● Task item: Your task is to copy every line of the entries that contains "Choose".

● Input data:
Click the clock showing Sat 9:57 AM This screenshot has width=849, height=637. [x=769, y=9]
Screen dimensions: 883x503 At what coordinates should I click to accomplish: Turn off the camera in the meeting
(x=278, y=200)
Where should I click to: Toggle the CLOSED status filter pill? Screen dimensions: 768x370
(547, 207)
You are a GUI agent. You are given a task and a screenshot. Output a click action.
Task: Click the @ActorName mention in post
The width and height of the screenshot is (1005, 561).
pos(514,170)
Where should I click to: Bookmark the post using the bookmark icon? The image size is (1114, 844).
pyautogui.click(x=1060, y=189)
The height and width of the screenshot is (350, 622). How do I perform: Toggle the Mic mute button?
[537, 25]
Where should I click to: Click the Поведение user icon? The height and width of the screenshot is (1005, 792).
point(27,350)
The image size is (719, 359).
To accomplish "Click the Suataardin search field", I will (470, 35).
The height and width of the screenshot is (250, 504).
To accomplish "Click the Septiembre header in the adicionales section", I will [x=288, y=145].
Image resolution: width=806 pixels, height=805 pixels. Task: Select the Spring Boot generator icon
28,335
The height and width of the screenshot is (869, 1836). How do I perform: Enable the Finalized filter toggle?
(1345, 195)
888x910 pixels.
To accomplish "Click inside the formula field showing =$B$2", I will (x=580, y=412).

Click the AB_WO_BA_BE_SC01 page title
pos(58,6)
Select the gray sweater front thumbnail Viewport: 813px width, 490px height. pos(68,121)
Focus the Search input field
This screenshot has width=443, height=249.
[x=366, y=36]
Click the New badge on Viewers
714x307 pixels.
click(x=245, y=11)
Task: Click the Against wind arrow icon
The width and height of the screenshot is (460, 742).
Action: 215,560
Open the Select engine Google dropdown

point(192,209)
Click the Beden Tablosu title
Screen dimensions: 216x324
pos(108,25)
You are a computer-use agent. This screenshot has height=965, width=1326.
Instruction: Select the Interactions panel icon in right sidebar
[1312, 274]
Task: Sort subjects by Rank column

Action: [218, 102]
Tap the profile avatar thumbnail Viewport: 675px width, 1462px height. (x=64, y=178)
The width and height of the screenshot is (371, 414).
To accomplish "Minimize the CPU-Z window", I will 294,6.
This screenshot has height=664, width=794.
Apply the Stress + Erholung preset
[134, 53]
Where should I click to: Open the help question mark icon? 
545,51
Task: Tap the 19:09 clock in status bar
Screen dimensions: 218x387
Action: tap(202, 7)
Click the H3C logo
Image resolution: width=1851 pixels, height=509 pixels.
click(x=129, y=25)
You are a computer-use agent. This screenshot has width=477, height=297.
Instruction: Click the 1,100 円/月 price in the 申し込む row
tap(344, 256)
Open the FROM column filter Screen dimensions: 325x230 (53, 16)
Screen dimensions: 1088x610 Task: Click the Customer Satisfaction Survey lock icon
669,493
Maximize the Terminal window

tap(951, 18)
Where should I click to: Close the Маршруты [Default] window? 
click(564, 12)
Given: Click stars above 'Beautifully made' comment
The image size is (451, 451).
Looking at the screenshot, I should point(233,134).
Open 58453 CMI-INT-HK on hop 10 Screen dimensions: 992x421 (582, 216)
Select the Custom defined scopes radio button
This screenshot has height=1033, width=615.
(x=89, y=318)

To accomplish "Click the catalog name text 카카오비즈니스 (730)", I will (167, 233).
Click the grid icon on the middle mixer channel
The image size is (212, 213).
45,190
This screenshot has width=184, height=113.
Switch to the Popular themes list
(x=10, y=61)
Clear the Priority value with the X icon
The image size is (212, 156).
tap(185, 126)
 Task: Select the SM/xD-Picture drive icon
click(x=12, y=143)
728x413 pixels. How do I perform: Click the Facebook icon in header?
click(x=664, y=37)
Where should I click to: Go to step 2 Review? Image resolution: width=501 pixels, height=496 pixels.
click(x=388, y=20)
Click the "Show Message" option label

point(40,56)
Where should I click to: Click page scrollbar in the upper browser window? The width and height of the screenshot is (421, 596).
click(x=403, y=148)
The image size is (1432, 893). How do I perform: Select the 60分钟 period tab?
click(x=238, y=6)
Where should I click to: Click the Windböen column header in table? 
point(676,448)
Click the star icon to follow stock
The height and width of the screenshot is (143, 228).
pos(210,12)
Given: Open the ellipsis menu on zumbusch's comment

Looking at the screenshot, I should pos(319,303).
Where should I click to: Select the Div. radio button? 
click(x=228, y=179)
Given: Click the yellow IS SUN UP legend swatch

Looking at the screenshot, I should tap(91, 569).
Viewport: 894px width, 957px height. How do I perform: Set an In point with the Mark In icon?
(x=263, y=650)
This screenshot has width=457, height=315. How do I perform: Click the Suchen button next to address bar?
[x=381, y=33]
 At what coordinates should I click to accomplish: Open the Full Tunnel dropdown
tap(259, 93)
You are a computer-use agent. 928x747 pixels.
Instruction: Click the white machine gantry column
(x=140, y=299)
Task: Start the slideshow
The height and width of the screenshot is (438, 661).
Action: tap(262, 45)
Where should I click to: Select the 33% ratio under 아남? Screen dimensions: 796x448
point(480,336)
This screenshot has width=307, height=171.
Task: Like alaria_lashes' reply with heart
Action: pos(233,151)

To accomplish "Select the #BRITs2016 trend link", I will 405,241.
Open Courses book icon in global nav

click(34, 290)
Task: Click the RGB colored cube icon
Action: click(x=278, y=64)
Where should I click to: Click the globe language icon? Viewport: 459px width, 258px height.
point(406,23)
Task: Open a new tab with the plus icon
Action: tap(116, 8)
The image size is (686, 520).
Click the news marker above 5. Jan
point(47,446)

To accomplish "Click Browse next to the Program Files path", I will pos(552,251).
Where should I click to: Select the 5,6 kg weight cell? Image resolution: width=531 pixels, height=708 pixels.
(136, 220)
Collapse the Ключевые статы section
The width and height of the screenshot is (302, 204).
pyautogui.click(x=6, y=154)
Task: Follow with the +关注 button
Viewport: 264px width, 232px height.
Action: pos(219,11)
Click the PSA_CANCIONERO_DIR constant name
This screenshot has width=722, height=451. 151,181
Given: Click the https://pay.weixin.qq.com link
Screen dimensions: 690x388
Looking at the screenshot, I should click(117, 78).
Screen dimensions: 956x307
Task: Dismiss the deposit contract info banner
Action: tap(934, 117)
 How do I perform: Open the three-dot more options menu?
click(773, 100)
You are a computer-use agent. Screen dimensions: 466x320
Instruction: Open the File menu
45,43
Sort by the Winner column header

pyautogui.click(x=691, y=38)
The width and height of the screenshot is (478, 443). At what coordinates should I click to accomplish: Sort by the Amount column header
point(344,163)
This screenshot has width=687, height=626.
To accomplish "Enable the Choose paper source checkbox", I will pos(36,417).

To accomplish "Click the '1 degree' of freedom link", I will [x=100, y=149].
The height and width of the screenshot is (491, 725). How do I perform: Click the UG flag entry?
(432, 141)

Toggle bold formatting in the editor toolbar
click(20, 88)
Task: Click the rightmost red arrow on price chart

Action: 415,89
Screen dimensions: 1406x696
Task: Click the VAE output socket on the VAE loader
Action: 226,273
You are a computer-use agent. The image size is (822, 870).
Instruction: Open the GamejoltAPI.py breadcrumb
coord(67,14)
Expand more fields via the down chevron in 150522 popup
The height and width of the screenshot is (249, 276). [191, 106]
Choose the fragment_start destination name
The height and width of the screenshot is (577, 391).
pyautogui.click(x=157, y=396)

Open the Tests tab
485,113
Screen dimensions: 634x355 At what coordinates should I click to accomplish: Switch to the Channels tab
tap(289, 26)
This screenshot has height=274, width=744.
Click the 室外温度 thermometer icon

● Result:
To accomplish "Enable the Choose paper source checkbox", I will pos(36,417).
Choose the fragment_start destination name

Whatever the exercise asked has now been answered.